Akhirnya aku pun menuangkan semua yang ingin kucurhatkan pada lembaran-lembaran kertas, pada lembaran-lembaran kertas inilah semua yang menyumbat, mengganjel dan memuakkan aku tuangkan semuanya. Kertas inilah satu-satunya yang masih bisa menemaniku saat ini, entah sudah berapa kertas yang aku corat-caret dengan tinta berisi suasana hatiku dan kurasa hanya dia yang mengerti perasaanku saat ini. Aku berharap kertas ini sedikit mengurangi rasa sakitku saat ini, Aku merasa sendiri, merasa sepi, aku serasa terjepit keadaan, aku merasa tidak ada yang bisa menghiburku saat ini.

Ada sebuah benturan perasaan di sini, terjebak dalam keadaan yang begitu sulit antara pilihan, mengikuti kemauanku atau mengikhlaskan dia yang belum mapan, aku yakin pasti ada jalan yang bisa ditempuh, ada jalan keluar sebagai jawaban akhir dari semua ini.

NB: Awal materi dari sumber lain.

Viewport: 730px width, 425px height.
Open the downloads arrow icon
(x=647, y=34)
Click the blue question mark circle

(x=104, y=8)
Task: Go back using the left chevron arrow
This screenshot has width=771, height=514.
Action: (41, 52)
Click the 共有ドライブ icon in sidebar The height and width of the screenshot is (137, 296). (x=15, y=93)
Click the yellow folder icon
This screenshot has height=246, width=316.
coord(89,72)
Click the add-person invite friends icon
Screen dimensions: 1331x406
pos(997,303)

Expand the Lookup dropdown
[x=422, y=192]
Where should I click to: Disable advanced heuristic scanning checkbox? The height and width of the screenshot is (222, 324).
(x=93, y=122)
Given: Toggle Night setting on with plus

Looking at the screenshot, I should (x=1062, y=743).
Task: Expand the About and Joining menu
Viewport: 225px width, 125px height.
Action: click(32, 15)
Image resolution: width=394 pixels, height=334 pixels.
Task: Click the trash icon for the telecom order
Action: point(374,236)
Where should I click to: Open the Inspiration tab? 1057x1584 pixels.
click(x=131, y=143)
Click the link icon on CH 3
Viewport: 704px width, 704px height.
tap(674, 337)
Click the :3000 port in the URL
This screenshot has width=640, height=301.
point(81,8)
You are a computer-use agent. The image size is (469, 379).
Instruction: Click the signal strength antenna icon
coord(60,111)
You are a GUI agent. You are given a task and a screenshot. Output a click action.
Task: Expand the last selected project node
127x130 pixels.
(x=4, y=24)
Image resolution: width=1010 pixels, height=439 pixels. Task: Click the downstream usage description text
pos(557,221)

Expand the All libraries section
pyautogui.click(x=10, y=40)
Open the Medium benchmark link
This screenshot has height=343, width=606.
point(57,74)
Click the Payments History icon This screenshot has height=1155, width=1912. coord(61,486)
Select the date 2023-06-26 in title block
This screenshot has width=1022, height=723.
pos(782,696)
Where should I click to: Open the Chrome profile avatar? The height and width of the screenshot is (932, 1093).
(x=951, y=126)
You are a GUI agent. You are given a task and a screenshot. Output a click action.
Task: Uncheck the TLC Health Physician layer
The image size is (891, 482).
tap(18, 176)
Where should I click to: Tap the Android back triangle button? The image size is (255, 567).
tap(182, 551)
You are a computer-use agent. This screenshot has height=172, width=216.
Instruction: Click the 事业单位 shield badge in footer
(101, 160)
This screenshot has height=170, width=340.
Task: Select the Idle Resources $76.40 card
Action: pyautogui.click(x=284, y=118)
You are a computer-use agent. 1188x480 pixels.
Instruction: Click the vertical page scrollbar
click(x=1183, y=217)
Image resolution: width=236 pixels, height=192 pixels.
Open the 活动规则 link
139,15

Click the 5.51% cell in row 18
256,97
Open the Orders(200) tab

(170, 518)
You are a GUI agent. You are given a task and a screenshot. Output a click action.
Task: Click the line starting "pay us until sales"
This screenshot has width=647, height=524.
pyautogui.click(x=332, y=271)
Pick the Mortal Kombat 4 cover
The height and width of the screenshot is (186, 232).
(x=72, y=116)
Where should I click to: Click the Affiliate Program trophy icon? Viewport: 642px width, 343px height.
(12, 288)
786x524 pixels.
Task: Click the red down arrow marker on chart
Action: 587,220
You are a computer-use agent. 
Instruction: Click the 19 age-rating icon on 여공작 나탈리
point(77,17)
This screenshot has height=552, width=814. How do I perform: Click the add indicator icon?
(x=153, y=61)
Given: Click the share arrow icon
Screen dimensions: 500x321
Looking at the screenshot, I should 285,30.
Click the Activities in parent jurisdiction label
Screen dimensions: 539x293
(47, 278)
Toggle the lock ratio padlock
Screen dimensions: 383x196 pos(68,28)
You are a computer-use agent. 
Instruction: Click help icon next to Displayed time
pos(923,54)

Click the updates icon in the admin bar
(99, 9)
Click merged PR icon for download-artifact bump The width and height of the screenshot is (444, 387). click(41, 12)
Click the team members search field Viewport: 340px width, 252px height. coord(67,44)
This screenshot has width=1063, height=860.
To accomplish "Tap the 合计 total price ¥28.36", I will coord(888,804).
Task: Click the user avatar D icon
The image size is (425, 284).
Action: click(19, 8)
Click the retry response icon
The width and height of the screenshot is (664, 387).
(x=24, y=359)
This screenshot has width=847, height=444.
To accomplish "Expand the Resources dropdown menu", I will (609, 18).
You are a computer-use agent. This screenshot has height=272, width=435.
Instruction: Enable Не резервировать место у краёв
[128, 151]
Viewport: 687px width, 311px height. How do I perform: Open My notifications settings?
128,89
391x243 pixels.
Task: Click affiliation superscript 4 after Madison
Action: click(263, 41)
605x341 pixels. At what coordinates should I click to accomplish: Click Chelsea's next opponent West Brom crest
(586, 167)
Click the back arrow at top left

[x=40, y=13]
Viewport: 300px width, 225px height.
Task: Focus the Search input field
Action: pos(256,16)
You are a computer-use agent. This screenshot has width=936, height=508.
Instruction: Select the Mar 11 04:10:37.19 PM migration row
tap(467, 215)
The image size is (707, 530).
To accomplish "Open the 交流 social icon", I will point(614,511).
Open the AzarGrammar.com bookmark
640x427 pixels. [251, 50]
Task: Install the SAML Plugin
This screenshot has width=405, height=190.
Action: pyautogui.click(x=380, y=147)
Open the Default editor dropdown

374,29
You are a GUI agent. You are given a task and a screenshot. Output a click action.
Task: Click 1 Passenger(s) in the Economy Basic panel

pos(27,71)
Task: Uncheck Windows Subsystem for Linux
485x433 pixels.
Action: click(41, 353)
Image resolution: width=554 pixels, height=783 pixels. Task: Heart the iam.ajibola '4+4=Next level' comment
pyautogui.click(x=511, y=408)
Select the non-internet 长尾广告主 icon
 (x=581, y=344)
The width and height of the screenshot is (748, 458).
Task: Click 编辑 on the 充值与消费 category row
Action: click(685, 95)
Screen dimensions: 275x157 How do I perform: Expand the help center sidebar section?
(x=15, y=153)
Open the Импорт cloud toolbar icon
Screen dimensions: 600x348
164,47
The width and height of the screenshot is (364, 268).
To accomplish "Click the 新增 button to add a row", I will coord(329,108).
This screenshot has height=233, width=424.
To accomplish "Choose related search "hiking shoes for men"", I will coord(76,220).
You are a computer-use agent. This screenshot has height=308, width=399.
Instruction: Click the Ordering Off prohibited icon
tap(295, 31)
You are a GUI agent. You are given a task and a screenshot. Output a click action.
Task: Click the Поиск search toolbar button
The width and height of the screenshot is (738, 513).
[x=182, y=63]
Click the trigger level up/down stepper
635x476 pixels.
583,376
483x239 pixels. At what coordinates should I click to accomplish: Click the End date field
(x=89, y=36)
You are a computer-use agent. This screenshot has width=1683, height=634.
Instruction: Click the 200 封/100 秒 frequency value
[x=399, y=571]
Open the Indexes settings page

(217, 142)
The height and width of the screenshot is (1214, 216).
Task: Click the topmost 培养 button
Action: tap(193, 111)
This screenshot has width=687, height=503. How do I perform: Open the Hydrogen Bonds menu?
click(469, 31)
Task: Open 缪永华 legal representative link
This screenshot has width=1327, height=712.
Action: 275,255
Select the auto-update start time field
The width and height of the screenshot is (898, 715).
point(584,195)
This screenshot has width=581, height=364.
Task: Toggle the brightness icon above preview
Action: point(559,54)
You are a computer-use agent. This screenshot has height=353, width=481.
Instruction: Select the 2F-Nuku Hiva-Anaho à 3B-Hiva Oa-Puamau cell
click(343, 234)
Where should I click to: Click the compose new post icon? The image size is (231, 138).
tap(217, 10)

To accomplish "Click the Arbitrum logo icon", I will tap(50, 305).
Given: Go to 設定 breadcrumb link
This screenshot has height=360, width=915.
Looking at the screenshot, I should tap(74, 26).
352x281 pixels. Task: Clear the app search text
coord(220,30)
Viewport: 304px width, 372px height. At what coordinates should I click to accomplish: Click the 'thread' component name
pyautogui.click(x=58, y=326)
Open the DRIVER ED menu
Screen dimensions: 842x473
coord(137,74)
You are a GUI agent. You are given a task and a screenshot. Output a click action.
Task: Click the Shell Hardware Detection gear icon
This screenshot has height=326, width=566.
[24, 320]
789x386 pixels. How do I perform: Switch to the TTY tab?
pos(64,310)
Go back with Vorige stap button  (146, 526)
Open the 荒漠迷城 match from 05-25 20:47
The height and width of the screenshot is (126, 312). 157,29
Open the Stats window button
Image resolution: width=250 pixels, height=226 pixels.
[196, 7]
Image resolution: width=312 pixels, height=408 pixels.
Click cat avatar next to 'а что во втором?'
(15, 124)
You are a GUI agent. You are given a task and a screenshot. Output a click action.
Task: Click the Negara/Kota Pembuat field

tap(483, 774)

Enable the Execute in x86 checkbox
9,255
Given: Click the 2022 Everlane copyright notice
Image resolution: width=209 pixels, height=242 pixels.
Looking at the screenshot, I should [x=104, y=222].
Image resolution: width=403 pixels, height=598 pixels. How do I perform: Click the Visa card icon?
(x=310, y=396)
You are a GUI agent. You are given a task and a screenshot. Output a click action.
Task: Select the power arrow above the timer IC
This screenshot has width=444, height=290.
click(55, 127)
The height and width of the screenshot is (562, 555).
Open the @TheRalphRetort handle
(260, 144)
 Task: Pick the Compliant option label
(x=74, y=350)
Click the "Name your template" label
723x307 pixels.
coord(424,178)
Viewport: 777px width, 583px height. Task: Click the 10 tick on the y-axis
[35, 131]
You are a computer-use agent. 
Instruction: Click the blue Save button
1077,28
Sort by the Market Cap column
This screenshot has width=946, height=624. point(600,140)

Aku tak tahu harus bagaimana menghadapi perasaan ini, perasaan yang ingin pergi namun tak tahu harus pergi kemana. Aku yang tak bisa tergoyahkan dengan keyakinanku. Entah rintangan apalagi yang harus aku lalui bersama Rey. Di saat orang-orang terdekatku tidak yakin dengan pilihanku, di saat orang lain meragukan pilihanku, bahkan orangtuaku sendiri tidak yakin dengan pilihanku, aku akan tetap mempertahankan keyakinan itu, sebuah keyakinan yang terus tumbuh karena sebuah alasan.

Alasan yang menurutku logis, tentang sebuah kenyamanan yang bisa membuat semuanya bisa berubah, kenyamanan yang aku dambakan agar aku bisa hidup bahagia bersamanya, bukan hanya sekedar berbicara soal materi, karena materi bisa dicari bersama-sama.

Kemapanan, kemapanan atau ekonomi inilah yang saat ini menjadi sebuah hantu atau momok yang dapat membunuh karakter seorang laki-laki untuk berani menyatakan perasaan kepada orang tua wanita yang dicintainya. Kadang laki-laki mencari seoranng wanita yang mau diajak susah dalam menjalani kehidupan, tapi yang pasti laki-laki hanya menawarkan seperti itu karena tak ingin wanitanya kecewa dengan keadaannya, namun percayalah tidak ada laki-laki yang mau dan ingin membuat menderita maupun mengajak wanita yang dicintainya untuk hidup susah.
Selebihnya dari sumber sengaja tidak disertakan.